IB, I think that's a good idea, given that there is a whole generation of kids who have been raised on videogames.

Observer, IB is asking for a forum to be added on WG Gaming stories, just like we have Erotic stories, and BHM stories, etc. You would be the best judge on the need for that at this time, as you have your finger on the pulse of what's new in WG and WR fiction at any given time.

It seems to me that if there isn't a current need for such a forum, there surely will be in the near future, what with the influence and the ubiquitousness of videogames on pop culture.


----------



## Observer (Jul 29, 2008)

Well, for the moment gaming stories, as IB has noted, fit nicely into our Fantasy section (if they don't pre-qualify for one of the more exotic forums). Someday, if we wind up with enough for a sub-genre of their own, another forum or sub-forum is always possible. It would take at least fifty or so to get serious consideration.
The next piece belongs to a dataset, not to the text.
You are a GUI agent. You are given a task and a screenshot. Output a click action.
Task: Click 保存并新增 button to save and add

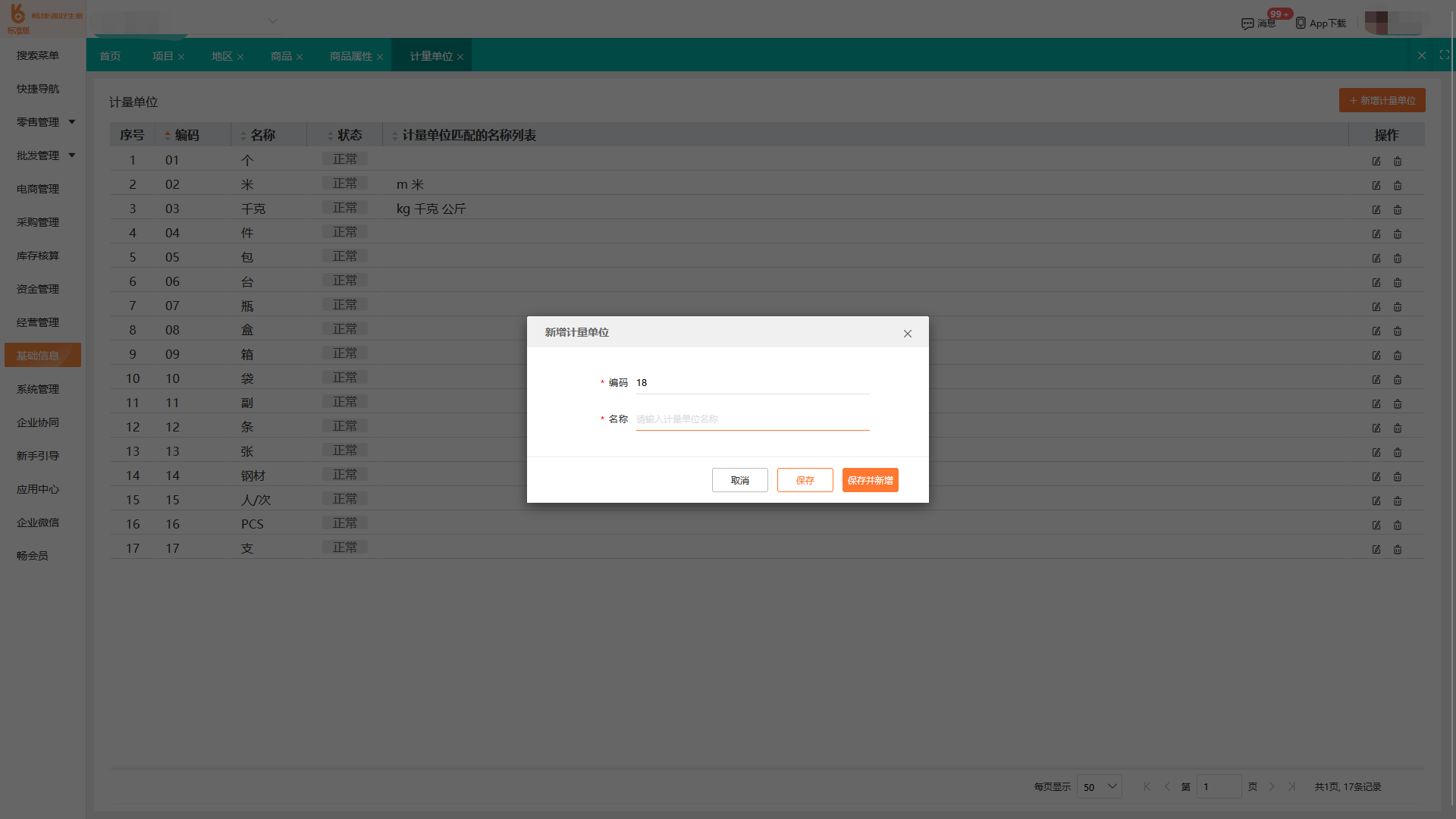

However, even then I believe our Webmaster is hesitant about adding many more forums so it would likely be a sub-forum.


----------



## IrishBard (Jul 29, 2008)

Risible said:


> IB, I think that's a good idea, given that there is a whole generation of kids who have been raised on videogames.
> 
> Observer, IB is asking for a forum to be added on WG Gaming stories, just like we have Erotic stories, and BHM stories, etc. You would be the best judge on the need for that at this time, as you have your finger on the pulse of what's new in WG and WR fiction at any given time.
> 
> It seems to me that if there isn't a current need for such a forum, there surely will be in the near future, what with the influence and the ubiquitousness of videogames on pop culture.




actually, I was merely making an observation and a proposal of some ideas for people, not really a proposition of a new forum (although it is very flattering to feel that you are taking my idea so seriously).


----------



## Observer (Jul 30, 2008)

A post in another forum this morning reminds us that this  story was based on a video game.

Anyone recall any others?


----------



## earthlykaiser (Jul 30, 2008)

Wait, I'm confused...

Is this topic about Videogame fan-fiction written in Weight-gain fashion, or weight-gain brought on by playing said videogames...


----------



## Toby115 (Jul 30, 2008)

I'm fairly sure we are talking about the former, not the latter.


----------



## IrishBard (Jul 30, 2008)

i was assuming it could be either.


----------



## Risible (Jul 30, 2008)

Either one would work, I reckon. Were I to contribute a story to this proposed forum, it would be in the latter category, written in the first person. Let's just say I've played a lot of videogames ...


----------



## Zoom (Aug 3, 2008)

I've seen very many fanfics based on video game characters. Also lots of fan manga. Most of these works seem to be written by the teenagers and younger FAs or almost-FAs who seem to have some interest. Almost all of them have poor spelling and grammar.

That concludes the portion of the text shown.